- About this task -
In the data, switch "Identify" to "Determine" in everything from the line with "The image size is (1024, 497)." down to the line with "center [342, 464].", and leave all else unchanged.

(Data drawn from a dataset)
○ ○ ○ ○ ○ ○ ○
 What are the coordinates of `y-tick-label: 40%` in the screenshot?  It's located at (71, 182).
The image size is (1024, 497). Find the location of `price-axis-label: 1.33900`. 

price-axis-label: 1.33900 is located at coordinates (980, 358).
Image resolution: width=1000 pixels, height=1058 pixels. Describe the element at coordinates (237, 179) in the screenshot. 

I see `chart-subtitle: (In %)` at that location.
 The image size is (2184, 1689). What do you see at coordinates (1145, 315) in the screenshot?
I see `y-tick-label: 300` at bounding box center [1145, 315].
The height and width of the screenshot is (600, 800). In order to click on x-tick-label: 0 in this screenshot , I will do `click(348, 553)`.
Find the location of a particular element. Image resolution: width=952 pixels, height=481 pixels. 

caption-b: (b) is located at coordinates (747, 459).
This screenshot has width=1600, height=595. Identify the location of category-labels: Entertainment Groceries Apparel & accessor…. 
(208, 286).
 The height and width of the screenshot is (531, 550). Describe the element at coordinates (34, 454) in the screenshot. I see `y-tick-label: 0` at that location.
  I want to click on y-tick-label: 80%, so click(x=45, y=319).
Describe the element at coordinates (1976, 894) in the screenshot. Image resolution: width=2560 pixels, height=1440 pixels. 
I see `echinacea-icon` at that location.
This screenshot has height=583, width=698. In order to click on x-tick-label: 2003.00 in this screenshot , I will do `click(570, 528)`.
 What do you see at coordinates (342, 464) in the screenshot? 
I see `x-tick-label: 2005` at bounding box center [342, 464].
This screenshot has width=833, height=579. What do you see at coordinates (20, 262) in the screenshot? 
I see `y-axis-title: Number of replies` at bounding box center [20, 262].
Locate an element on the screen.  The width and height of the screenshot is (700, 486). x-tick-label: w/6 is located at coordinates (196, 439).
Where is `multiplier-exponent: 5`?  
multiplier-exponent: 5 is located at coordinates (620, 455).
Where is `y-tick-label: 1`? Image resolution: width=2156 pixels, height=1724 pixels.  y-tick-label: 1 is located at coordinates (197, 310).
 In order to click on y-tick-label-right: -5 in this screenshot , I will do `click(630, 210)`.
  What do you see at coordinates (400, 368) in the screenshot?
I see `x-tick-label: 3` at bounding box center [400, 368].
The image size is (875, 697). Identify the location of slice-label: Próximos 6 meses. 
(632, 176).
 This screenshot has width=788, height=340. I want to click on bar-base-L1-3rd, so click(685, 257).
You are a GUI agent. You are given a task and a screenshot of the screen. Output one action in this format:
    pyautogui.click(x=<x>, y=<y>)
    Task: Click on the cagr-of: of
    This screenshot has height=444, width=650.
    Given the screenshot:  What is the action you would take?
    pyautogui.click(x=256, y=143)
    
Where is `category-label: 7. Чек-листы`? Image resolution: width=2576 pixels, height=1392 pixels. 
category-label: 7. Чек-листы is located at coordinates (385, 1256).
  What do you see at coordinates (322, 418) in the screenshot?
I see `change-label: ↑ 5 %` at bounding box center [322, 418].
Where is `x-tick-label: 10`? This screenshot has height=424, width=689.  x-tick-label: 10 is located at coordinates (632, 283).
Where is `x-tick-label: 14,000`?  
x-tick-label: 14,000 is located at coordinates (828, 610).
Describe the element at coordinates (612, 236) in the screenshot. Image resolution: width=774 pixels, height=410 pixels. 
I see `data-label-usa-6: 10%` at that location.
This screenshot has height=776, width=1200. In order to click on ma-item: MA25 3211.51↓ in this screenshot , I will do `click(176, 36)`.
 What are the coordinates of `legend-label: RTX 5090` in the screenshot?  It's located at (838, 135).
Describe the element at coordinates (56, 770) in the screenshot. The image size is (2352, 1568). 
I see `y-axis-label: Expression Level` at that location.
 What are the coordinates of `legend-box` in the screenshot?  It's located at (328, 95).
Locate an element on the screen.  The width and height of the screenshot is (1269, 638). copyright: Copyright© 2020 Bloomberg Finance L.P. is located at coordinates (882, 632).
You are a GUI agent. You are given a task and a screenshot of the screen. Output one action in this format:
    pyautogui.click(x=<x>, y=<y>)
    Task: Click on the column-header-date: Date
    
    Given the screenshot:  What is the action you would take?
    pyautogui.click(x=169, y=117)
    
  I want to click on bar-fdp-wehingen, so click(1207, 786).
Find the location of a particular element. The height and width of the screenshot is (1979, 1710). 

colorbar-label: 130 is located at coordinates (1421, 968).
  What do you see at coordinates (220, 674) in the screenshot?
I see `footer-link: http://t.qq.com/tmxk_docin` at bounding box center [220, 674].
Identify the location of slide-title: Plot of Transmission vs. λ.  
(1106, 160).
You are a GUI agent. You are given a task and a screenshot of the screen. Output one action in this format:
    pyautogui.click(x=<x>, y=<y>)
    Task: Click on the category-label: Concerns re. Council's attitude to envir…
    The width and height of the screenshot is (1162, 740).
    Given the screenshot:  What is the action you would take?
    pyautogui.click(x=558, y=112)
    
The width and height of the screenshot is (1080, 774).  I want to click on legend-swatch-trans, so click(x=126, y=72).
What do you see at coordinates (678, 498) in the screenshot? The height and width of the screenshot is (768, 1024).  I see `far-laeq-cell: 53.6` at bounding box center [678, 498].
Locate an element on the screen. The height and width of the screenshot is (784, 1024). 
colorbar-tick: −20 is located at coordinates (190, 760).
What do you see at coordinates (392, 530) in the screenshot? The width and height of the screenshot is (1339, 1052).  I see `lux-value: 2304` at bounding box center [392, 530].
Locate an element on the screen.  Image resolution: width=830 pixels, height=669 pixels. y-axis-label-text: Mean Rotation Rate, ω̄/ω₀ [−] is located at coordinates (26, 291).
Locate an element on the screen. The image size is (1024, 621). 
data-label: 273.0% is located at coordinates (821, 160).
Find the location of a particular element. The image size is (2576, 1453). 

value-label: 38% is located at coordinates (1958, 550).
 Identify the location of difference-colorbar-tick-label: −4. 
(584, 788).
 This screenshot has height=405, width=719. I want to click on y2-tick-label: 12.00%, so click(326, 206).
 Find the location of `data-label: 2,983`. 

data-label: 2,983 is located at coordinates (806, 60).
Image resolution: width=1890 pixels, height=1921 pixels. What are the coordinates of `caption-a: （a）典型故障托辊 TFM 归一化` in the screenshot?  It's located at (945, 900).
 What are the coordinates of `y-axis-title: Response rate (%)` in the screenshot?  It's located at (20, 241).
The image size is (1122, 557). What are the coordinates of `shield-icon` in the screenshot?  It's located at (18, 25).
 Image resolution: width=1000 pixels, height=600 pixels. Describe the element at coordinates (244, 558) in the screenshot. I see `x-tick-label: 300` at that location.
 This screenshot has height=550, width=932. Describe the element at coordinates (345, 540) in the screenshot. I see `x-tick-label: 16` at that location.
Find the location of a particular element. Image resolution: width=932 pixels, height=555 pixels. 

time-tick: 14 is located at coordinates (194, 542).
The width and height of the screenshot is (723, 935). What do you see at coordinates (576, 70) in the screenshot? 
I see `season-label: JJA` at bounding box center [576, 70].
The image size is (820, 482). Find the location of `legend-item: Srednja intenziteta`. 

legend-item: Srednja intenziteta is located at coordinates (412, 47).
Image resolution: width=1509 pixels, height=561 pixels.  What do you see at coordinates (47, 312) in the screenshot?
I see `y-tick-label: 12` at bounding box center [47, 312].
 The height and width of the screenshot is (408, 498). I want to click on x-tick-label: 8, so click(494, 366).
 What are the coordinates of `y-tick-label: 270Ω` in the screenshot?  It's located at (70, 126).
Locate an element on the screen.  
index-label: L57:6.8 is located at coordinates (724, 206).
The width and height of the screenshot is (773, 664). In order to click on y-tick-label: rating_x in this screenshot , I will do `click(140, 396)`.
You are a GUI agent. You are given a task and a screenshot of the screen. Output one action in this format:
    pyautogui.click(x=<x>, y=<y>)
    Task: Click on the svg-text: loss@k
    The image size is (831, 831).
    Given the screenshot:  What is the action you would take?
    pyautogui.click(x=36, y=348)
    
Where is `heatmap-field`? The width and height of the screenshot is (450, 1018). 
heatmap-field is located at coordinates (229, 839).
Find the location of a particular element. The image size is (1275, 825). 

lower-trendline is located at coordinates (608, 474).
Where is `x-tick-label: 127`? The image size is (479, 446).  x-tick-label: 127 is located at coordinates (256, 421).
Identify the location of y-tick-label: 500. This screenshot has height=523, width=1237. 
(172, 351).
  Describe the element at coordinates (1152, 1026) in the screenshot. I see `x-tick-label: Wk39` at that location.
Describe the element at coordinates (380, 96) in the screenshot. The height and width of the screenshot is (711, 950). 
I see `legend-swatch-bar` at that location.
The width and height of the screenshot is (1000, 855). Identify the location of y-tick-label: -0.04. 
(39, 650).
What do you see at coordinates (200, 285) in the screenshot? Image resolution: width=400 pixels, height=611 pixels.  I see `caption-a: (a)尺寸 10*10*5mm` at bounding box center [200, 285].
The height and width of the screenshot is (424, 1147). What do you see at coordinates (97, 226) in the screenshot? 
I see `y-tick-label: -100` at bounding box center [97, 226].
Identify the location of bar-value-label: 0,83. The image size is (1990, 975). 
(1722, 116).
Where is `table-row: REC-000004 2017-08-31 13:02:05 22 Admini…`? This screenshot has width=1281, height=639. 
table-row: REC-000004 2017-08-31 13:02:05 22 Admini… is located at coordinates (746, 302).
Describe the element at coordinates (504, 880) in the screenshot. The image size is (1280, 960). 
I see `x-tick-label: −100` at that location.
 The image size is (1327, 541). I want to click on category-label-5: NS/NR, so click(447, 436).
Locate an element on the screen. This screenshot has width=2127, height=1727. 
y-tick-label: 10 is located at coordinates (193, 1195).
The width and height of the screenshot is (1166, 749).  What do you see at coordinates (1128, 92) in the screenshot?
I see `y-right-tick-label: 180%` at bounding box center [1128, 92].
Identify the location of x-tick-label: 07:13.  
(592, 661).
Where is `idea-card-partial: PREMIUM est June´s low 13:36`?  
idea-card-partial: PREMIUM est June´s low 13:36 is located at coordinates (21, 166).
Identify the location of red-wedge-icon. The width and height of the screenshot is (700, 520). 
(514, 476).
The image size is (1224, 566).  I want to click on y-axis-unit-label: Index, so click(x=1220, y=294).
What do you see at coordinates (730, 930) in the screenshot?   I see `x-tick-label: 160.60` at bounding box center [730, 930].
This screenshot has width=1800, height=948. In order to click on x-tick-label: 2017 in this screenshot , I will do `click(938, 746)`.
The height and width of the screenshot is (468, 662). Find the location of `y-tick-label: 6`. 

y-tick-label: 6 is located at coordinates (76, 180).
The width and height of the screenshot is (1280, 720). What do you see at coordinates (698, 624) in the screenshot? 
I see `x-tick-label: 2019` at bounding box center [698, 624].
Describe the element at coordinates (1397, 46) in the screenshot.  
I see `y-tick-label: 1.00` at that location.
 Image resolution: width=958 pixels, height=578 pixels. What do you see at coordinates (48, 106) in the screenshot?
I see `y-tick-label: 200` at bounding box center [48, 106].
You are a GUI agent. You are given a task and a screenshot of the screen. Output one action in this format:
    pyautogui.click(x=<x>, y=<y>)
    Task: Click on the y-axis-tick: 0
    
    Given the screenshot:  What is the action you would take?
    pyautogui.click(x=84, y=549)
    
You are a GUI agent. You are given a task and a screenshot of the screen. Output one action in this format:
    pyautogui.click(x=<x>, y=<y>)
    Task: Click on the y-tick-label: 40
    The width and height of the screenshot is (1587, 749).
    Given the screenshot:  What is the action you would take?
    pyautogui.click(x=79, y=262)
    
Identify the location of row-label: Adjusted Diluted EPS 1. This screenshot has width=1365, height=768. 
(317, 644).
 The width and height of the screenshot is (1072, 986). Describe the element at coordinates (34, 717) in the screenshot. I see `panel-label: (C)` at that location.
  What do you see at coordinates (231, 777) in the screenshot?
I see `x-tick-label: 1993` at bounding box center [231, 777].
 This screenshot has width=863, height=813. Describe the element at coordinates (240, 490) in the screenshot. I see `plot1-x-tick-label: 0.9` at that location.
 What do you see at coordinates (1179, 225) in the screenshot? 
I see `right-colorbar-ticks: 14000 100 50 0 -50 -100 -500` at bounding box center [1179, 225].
○ ○ ○ ○ ○ ○ ○
- Your solution -
The image size is (1024, 497). Find the location of `price-axis-label: 1.33900`. 

price-axis-label: 1.33900 is located at coordinates (980, 358).
Image resolution: width=1000 pixels, height=1058 pixels. Describe the element at coordinates (237, 179) in the screenshot. 

I see `chart-subtitle: (In %)` at that location.
 The image size is (2184, 1689). What do you see at coordinates (1145, 315) in the screenshot?
I see `y-tick-label: 300` at bounding box center [1145, 315].
The height and width of the screenshot is (600, 800). In order to click on x-tick-label: 0 in this screenshot , I will do `click(348, 553)`.
Find the location of a particular element. Image resolution: width=952 pixels, height=481 pixels. 

caption-b: (b) is located at coordinates (747, 459).
This screenshot has width=1600, height=595. Determine the location of category-labels: Entertainment Groceries Apparel & accessor…. 
(208, 286).
 The height and width of the screenshot is (531, 550). Describe the element at coordinates (34, 454) in the screenshot. I see `y-tick-label: 0` at that location.
  I want to click on y-tick-label: 80%, so click(x=45, y=319).
Describe the element at coordinates (1976, 894) in the screenshot. Image resolution: width=2560 pixels, height=1440 pixels. 
I see `echinacea-icon` at that location.
This screenshot has height=583, width=698. In order to click on x-tick-label: 2003.00 in this screenshot , I will do `click(570, 528)`.
 What do you see at coordinates (342, 464) in the screenshot? 
I see `x-tick-label: 2005` at bounding box center [342, 464].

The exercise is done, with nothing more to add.